So here is Isaiah’s prophecy. The land of Galilee will not experience this great gloom again. Oh no! Upon them the light will shine. The people that walked in darkness have seen a great light. Those that dwell in the land of the shadow of death, upon them has the light shined. In the context of what Isaiah has been prophesying about, the Messiah will born of a virgin, be rejected by Samaria, Judah, and Jerusalem. But a remnant will be His disciples, both they and the Messiah doing great signs and wonders in the land of Israel. This light will shine the brightest in the land of Galilee that has experienced such gloom and darkness. They will be the witnesses to the signs and wonders of the Messiah.

The prophetic thread continues with judgement looming for Samaria and Syria, while still providing glimpses of Immanuel. Simply read Isaiah 9:6-7 and 11:1-10 which are undeniably speaking of the Messiah.

So as Matthew is writing his gospel, at the very outset when describing how Jesus withdrew to Galilee, he wasted no time in pointing out the scriptures that were being fulfilled as Messiah ministered in this way. In Matthew 4:12-16, the tax collector cites this passage as undeniable proof that Jesus is the Messiah. The Messiah had to minister in Galilee. It had been prophesied that He would. Yet the Pharisees completely missed it thinking they had proof He wasn’t the Messiah because He ministered in Galilee.

So as the Pharisees were saying, "Search the scriptures, for no prophet arises out of Galilee," Matthew was saying, "Search the scriptures and find that the Messiah must perform signs and wonders in Galilee."

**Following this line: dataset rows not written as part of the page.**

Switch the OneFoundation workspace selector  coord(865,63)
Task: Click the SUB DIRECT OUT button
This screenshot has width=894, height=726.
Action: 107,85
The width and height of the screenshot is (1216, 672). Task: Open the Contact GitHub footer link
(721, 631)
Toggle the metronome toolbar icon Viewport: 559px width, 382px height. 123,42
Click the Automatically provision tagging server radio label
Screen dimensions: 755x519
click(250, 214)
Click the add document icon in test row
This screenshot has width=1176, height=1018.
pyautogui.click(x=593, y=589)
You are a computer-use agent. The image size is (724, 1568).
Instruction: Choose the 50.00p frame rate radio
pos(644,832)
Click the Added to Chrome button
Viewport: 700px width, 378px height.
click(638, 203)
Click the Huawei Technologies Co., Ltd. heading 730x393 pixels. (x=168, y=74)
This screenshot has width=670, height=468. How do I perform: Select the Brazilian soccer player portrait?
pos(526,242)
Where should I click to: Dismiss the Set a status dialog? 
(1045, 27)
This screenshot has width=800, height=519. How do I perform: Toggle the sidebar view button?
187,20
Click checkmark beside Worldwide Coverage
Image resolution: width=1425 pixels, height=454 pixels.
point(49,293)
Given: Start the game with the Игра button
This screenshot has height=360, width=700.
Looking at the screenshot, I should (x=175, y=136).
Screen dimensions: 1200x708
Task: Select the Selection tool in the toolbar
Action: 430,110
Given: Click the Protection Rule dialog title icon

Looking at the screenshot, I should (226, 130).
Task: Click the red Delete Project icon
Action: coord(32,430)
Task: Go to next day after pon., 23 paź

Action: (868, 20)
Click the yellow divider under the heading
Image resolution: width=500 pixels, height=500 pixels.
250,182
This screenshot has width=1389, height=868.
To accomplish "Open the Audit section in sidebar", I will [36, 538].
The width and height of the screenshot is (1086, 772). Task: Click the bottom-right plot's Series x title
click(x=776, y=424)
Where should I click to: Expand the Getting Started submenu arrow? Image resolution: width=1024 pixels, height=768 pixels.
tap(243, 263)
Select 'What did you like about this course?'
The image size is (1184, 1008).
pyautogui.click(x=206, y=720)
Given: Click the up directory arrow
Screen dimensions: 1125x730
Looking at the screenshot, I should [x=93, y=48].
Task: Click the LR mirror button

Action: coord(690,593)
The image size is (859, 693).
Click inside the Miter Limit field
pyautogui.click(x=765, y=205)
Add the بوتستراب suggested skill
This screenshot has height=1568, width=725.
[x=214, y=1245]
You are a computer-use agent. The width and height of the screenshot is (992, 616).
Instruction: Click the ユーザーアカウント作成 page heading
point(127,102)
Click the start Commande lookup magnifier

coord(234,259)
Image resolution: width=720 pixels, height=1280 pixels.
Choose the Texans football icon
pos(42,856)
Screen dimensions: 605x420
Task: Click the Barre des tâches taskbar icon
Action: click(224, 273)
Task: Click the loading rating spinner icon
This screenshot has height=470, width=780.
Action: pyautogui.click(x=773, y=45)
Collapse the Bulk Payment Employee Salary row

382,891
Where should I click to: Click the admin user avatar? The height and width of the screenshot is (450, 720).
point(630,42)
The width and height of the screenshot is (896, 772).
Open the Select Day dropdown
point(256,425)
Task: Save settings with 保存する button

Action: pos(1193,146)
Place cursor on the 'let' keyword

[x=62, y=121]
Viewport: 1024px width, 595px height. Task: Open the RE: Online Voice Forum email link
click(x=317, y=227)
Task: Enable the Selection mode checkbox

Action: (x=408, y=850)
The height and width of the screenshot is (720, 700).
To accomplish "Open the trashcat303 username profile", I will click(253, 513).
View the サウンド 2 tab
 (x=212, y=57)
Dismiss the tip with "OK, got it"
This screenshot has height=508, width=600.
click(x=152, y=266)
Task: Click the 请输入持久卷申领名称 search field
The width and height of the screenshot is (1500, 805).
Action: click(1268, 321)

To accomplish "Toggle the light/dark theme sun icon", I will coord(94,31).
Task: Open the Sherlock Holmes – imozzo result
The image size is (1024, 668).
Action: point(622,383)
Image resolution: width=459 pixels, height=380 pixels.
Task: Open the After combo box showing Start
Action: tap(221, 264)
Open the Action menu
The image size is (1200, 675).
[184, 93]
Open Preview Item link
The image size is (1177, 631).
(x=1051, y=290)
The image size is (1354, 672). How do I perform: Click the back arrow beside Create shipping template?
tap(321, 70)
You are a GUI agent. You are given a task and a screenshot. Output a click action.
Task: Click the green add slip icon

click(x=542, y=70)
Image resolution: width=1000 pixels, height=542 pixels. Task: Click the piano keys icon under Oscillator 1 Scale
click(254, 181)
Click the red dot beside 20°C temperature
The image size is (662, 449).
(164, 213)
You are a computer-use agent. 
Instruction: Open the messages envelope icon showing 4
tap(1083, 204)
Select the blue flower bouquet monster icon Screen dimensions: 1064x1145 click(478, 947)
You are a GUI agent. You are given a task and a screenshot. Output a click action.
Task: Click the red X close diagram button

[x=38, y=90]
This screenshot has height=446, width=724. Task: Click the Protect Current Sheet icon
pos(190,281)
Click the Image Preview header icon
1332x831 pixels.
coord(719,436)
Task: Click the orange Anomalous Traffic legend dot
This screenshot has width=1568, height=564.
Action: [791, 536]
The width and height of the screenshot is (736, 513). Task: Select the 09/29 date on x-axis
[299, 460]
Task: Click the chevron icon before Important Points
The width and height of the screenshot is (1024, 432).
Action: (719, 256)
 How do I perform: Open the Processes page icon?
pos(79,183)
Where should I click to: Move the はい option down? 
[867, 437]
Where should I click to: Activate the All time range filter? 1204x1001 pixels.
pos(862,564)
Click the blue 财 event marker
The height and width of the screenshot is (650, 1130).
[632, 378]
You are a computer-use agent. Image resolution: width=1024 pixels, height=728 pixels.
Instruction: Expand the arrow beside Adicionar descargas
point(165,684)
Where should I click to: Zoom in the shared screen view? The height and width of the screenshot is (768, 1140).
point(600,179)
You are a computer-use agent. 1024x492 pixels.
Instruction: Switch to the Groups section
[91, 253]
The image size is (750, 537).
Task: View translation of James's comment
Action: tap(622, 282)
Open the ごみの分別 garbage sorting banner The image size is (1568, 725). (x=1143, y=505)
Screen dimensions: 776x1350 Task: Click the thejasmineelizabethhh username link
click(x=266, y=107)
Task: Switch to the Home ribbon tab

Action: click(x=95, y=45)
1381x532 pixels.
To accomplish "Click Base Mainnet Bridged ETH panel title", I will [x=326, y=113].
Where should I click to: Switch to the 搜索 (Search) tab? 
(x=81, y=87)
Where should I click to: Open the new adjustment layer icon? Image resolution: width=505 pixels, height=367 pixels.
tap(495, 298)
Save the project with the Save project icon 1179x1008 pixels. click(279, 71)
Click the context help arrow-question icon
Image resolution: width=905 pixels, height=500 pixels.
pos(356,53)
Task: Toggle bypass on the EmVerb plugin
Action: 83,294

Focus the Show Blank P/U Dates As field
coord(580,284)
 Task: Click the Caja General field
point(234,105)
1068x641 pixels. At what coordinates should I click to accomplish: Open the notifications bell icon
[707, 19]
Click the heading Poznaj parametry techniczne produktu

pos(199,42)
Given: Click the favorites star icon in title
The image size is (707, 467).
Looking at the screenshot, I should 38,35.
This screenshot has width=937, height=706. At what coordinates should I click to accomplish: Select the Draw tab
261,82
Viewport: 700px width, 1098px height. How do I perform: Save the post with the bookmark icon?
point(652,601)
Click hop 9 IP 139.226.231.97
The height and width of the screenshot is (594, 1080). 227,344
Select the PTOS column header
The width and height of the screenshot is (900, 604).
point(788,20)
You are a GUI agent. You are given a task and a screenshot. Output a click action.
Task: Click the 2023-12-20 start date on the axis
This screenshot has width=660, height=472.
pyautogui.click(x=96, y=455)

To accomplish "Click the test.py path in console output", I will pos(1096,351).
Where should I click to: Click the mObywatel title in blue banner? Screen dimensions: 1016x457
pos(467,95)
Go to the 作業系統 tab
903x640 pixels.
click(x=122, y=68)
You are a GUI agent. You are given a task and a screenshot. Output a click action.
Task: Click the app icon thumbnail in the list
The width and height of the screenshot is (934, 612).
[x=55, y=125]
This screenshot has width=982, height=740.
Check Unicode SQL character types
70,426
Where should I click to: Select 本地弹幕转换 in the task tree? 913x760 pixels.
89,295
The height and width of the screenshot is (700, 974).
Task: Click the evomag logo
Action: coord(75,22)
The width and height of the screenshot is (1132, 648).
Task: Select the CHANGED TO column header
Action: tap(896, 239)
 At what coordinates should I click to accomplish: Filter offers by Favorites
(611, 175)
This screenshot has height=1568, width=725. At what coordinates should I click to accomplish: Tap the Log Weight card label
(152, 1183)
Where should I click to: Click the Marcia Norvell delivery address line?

Have fun and stay busy – Luke 19:13

-The Orange Mailman

 ***The reason for the LORD bringing the king of Assyria into the land of Judah is due to the rebellious nature of the people in Judah. Isaiah 8:6 has the LORD telling a little parable concerning what type of leader the people longed for. They refused the soft flowing waters of Shiloah and wanted a strong forceful river like the strong (but ungodly) leaders Rezin, and Pekah the son of Remaliah. It’s like the LORD was saying, "You want a mighty, rushing river for your king? Look out! Here comes the king of Assyria flowing right through the midst of your land!"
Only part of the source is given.